Facebook advertising (as mentioned) is a really good idea, actually. And if
you look around carefully enough, Facebook has been offering free $75-100 to
play around with their ads. (Look in Wired magazines, or do a few well
intentioned searches for "Facebook ads" or the like.)

You might consider including screenshots (where appropriate) and explanations
of how some of these "apps" work. Like with Unrestricted Status, will this
work with the same exact flow my normal status updates work (or do I have to
open an App to send my update)? I shouldn't have any questions about how
something will work (or should have a dead simple way of asking and getting
the fastest response possible). A potential buyer will quickly lose interest
if it takes long to get questions answered.

You've got a LOT of text to parse through to decide if this is something I
want to pay money for. (Let alone give you access to my data on Facebook to
try it out.) Find a way to more quickly convey the value you're providing with
this bundle.

Find sites which are in line with your value prop and marketing strategy.
Lifehacker loves stuff like this and finding good bloggers and writers to
cover your site is some of the best "free" advertising you can get.
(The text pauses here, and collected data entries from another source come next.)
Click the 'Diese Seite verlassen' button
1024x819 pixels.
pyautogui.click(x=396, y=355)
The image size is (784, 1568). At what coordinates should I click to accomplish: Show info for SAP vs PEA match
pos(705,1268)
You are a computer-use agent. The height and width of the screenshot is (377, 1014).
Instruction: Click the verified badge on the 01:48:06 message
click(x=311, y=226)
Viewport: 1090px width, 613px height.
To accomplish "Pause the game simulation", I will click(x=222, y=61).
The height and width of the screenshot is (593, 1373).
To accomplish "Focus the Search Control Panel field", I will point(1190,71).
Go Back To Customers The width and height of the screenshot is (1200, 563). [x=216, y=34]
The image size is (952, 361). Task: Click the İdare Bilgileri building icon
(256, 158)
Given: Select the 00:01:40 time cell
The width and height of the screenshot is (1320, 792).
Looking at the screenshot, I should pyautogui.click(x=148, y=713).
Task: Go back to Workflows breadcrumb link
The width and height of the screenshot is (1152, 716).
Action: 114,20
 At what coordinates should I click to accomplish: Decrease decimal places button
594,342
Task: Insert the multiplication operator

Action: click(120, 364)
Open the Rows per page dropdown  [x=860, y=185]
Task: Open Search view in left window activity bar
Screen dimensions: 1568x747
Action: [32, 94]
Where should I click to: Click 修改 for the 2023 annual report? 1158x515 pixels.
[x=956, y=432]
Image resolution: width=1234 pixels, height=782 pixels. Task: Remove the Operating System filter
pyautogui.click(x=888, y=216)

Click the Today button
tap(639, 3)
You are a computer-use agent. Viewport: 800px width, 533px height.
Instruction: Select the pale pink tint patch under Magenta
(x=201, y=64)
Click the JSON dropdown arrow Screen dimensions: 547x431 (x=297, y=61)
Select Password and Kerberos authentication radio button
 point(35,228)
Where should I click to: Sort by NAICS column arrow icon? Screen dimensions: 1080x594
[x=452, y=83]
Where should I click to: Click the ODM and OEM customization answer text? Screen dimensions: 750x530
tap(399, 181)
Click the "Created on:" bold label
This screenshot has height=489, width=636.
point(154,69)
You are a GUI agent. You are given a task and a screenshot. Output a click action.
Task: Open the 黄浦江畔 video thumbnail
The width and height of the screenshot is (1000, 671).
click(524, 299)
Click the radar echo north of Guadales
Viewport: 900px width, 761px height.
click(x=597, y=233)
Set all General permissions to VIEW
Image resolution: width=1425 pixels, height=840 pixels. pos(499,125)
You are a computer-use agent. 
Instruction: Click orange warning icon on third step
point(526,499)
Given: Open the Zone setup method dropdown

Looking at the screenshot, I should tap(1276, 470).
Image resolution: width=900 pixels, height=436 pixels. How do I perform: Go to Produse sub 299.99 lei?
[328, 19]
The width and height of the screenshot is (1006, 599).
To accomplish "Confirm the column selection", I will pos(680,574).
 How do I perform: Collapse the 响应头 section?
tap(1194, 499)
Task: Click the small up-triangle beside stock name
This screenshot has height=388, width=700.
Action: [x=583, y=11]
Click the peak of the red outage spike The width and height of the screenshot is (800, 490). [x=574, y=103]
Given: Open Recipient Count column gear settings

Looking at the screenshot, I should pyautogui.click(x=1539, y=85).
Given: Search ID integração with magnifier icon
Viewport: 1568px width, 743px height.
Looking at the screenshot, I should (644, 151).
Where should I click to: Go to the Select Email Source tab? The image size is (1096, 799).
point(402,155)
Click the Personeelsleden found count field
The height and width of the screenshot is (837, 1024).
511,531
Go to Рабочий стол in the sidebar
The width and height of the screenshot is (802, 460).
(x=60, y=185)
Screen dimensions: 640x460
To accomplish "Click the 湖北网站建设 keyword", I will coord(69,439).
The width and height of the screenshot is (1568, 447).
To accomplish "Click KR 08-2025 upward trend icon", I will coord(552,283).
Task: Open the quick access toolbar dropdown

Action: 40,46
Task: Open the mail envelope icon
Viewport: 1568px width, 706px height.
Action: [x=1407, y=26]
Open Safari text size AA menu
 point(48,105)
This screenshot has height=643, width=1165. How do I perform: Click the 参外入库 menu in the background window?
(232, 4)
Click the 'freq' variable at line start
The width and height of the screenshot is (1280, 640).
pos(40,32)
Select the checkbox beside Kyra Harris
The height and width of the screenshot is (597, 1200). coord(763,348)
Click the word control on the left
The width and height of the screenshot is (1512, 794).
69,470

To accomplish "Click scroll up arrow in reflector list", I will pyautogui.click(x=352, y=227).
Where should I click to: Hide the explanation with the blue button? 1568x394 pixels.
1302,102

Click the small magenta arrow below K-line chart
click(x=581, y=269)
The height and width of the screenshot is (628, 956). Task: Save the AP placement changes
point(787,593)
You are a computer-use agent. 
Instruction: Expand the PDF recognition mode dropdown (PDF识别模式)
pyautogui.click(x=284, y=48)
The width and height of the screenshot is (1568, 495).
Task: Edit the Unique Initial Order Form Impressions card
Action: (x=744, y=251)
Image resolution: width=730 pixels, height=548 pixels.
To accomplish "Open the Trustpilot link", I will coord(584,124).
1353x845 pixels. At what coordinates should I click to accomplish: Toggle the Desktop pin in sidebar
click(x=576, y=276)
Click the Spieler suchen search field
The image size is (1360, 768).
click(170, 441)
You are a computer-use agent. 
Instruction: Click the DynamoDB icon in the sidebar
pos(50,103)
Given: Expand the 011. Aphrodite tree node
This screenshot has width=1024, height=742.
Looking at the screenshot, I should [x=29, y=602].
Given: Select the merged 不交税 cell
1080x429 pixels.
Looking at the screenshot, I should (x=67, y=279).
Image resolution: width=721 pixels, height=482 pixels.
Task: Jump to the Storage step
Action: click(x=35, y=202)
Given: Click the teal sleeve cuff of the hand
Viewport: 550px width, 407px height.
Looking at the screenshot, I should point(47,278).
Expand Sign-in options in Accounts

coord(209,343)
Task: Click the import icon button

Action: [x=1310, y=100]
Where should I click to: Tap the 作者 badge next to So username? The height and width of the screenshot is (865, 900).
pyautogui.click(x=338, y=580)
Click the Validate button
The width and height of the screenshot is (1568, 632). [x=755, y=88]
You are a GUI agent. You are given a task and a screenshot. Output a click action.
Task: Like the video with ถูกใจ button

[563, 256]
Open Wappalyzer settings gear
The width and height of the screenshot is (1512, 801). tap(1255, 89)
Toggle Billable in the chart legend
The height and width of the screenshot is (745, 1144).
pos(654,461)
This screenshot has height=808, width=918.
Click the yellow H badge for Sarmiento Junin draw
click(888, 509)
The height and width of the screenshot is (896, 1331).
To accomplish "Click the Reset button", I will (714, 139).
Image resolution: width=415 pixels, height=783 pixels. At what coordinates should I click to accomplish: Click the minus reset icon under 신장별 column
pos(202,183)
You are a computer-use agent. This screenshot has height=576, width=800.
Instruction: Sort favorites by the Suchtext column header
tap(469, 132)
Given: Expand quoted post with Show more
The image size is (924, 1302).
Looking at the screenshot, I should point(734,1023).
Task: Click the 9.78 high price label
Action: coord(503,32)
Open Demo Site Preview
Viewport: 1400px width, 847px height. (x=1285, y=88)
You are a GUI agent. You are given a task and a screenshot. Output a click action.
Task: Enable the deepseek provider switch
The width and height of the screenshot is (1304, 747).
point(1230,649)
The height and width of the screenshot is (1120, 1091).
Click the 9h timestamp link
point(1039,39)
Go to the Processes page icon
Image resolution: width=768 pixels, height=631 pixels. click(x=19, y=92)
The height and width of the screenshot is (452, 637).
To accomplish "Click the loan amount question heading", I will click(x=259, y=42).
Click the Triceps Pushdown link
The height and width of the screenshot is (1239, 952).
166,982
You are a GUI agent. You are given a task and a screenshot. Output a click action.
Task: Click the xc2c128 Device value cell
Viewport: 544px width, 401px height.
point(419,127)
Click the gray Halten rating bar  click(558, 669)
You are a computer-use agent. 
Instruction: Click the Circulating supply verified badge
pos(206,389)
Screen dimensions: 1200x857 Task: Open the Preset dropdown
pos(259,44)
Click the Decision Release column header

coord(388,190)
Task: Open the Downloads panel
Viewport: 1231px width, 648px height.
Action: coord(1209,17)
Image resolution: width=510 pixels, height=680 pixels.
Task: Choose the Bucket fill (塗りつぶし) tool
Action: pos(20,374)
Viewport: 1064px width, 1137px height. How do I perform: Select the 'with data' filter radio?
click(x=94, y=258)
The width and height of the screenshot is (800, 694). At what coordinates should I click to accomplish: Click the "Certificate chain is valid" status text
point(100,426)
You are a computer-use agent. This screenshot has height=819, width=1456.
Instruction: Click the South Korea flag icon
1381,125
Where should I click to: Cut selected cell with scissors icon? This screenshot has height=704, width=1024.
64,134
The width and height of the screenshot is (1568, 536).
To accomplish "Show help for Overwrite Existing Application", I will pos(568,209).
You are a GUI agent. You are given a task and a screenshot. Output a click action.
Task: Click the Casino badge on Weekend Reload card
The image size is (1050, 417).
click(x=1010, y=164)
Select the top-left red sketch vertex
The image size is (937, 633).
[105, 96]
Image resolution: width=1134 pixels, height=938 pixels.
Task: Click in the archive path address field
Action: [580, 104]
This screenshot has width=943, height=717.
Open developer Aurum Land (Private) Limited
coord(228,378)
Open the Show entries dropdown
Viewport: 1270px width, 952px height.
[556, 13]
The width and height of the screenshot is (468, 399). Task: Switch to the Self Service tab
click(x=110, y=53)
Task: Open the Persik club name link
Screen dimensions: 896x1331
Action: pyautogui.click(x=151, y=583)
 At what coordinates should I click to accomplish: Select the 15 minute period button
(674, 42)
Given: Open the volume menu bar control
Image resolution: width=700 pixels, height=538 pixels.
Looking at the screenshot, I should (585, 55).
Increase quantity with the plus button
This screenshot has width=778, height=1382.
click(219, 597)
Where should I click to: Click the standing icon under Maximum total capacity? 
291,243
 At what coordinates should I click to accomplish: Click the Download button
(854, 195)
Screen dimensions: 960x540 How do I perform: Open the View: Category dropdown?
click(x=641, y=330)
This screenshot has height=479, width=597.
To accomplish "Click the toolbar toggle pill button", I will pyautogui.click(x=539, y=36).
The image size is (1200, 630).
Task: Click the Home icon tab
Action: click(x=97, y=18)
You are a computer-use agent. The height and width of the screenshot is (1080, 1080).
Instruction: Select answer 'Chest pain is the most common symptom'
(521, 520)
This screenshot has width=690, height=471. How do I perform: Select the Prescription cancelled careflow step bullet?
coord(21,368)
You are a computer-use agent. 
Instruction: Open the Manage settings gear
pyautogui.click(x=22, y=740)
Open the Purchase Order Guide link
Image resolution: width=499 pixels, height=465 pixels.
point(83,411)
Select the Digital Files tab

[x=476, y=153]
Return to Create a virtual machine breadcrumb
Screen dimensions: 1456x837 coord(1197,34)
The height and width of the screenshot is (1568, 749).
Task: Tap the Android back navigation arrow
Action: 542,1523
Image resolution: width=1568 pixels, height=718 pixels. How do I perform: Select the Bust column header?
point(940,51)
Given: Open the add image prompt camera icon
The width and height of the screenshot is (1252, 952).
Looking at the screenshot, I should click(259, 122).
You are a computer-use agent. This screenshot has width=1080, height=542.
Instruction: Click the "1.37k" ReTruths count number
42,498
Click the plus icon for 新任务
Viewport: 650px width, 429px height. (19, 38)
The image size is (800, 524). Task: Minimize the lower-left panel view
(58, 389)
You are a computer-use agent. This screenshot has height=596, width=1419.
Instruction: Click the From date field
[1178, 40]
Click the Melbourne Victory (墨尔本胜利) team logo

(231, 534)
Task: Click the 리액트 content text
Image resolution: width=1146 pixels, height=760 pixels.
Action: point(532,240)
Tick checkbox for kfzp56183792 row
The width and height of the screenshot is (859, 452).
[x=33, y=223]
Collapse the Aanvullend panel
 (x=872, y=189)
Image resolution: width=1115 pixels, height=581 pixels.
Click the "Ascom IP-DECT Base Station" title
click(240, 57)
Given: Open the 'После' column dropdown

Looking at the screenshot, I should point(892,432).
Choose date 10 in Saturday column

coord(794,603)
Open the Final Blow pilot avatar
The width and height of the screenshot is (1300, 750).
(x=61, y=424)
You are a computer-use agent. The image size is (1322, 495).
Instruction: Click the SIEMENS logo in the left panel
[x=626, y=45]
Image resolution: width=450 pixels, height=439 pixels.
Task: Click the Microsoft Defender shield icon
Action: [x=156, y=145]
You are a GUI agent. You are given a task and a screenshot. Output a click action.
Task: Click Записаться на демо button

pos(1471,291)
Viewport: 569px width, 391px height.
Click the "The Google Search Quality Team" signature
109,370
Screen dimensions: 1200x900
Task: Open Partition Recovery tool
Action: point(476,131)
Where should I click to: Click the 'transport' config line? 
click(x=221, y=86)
I say
"free" because you still have to invest in the relationship with these
writers.

That should be plenty to start with. :) (And sorry for the slow reply...)

------
abyssknight
Anything you could do to promote the Greater Orlando Hackerspace, FamiLAB,
would be awesome. :) We're building our reputation right now, but really need
to expand our membership so we can move to a bigger location (to house our
bigger machine shop equipment) with (working, adequate) air conditioning. A
retweet here and there, or a mention to your social network would be greatly
appreciated.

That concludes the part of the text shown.